All his own rage at himself seemed to have become centred in that bracelet as a symbol. With a long, low whip, like a catcher to second base, he sent it flying out of the window; and relief welled up in him with the very swing of his arm. It curved past the elm tree, flicking a branch, and was lost in the mist; and at the same time there rose out of the mist the sudden squall and snarl of a cat.
“Ted, don’t—” cried Marie. Then she said, “You heard that.”
“I heard it,” he said, grimly. “That’s a good heavy bracelet, and there was steam behind it. If it caught that cat in the ribs, there was good reason for the cat to yowl.”
“But there’s somebody coming,” she told him, after a pause.
First they heard footsteps in wet grass, then on the gravel path. A figure began to loom up out of the mist, hurrying and taking stumping steps.
“Agreed,” he replied. “But did you think you were calling spirits out of the vasty deep? That’s only Lucy Despard.”
“Lucy?” said Marie, in a queer tone. “Lucy? But why is she coming the back way?”
They both went out to the back door before Lucy had knocked. Lucy came into the kitchen, pulling off a sodden hat, and rather fiercely smoothing down her dark hair. Her coat had been put on in such a hurry that her dress was disarranged, and the lids of her eyes were red, though she was not crying now. She sat down in a white chair.

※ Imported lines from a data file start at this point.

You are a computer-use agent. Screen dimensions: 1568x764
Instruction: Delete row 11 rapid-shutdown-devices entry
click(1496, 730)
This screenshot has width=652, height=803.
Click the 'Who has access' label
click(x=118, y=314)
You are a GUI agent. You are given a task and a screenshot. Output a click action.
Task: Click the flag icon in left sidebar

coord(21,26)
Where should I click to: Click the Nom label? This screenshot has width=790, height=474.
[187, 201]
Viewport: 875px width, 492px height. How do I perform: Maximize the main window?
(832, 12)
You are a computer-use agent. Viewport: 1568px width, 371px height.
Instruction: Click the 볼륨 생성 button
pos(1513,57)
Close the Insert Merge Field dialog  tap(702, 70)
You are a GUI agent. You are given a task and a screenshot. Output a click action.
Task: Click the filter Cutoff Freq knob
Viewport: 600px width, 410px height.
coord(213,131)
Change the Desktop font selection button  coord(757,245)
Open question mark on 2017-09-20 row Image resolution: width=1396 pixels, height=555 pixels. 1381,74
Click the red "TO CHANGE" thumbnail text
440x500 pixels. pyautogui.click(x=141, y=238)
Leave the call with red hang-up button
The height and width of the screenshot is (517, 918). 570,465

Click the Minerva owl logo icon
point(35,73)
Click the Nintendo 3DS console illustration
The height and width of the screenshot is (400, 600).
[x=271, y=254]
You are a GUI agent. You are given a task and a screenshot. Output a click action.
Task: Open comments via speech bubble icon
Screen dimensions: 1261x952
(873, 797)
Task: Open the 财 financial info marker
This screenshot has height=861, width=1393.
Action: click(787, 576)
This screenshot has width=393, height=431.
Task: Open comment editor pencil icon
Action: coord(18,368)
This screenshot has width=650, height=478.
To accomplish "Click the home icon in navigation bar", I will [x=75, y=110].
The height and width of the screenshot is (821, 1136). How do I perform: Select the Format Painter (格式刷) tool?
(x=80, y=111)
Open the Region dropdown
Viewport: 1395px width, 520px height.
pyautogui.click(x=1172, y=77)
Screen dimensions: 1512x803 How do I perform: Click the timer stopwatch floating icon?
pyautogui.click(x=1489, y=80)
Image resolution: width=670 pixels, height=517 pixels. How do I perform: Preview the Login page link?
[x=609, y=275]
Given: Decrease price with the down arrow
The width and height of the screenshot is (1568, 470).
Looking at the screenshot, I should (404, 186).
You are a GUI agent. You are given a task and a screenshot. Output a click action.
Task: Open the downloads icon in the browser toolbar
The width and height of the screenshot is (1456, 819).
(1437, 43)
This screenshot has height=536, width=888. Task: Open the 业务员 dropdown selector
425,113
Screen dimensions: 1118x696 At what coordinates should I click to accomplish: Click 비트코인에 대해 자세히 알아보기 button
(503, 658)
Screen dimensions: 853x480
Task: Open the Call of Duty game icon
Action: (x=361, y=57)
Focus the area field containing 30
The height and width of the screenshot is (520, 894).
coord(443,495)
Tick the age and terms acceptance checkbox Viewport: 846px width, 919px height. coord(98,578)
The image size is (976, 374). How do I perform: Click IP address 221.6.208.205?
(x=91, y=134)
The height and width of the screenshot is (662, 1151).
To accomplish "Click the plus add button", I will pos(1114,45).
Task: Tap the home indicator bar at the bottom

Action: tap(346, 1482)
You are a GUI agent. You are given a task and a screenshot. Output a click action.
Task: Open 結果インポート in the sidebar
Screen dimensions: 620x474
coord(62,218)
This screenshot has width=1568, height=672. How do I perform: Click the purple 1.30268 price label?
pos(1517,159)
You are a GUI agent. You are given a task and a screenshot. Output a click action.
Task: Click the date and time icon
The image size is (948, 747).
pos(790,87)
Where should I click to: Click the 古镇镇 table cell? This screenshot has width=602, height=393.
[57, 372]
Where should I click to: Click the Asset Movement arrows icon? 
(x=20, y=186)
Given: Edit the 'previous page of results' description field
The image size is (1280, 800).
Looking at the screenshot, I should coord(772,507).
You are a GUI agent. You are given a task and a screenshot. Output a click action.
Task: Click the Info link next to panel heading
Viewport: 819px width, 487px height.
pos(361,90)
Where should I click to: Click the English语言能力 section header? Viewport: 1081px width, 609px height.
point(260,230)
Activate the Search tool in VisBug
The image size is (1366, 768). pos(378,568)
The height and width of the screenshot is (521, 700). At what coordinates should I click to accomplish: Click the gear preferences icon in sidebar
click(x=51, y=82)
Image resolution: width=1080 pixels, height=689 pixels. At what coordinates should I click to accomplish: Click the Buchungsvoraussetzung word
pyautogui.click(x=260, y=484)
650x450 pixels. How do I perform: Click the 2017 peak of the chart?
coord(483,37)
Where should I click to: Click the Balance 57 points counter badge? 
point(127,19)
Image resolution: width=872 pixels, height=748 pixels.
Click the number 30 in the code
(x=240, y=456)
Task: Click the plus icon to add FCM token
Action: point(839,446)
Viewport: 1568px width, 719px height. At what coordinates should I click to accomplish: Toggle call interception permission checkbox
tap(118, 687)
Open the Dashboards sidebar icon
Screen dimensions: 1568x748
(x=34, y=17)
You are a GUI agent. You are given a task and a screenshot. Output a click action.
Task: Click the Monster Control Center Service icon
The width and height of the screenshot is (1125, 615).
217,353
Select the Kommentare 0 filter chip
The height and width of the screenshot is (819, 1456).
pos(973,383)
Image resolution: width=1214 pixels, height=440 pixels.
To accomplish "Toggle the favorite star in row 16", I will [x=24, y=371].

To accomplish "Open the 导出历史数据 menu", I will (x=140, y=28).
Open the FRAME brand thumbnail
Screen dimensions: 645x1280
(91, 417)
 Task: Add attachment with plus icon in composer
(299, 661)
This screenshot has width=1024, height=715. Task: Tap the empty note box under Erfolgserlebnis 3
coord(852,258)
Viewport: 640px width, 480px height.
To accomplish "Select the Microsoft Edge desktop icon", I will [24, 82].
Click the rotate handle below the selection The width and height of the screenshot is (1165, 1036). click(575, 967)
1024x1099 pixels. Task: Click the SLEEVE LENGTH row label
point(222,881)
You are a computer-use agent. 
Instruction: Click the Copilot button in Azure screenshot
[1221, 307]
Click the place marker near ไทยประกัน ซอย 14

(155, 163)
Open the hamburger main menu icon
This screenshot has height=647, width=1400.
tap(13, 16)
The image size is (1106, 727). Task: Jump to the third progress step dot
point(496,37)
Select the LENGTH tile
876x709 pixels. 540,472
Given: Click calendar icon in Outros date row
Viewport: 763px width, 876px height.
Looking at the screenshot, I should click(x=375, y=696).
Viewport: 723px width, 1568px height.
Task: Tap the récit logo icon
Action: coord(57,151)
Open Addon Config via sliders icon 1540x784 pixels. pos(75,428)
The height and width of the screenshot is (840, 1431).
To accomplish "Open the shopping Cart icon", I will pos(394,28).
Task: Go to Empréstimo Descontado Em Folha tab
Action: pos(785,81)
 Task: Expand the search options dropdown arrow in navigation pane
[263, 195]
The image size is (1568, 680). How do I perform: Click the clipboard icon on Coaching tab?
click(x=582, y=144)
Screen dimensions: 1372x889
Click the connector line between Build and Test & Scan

“I’m sorry, but I’ve really got to inflict myself on you for a while,” she said. She looked at Marie as though in appraisal and wonder, but new worries seemed to come into her head and she dismissed the first thought. Her voice was husky. “I couldn’t stand it up there any longer. Yes—I will have a drink, if you’ve got one. There have been awful things happening up there. Ted… Marie… Mark’s run away.”
“Run away? Why?”
She remained silent for a moment, looking at the floor. Marie put a hand on her shoulder.
“Because I sent him, in a way; and other things,” answered Lucy. “It—it was all right until lunch. We wanted that rather nice police officer—Foxy Frank, you know—to have lunch with us. But he wouldn’t; he insisted on going out to a lunch-wagon. Up to then Mark had been very quiet. He still was quiet. He didn’t say anything or even show any temper, but that’s why I knew something was up. We all went into the dining-room, and just as we were going to sit down at the table, Mark walked up to Ogden and hit him in the face. Then he beat him. How he beat him! I couldn’t stand watching it, and nobody could pull him off. You know what Mark is. He beat him until… well, afterwards Mark just walked out of the room without saying anything, and went to the library and smoked a cigarette.”
She drew a shuddering breath and looked up. Marie, puzzled and uneasy, glanced from Stevens back to Lucy.
“I wouldn’t have wanted to see it,” Marie said, with a higher color; “but, honestly, Lucy, I can’t see anything to make much fuss about. There, if you want the truth! Why somebody hasn’t done that to Ogden before I’ve never been able to understand. He’s been asking for it for a long time.”
“He has,” agreed Stevens. “It was for writing that letter and sending those telegrams, I suppose? Good for Mark.”
“Yes, Ogden admitted he did that. But that wasn’t all. The person who antagonizes Ogden,” said Lucy, in a colorless voice, “is a fool.”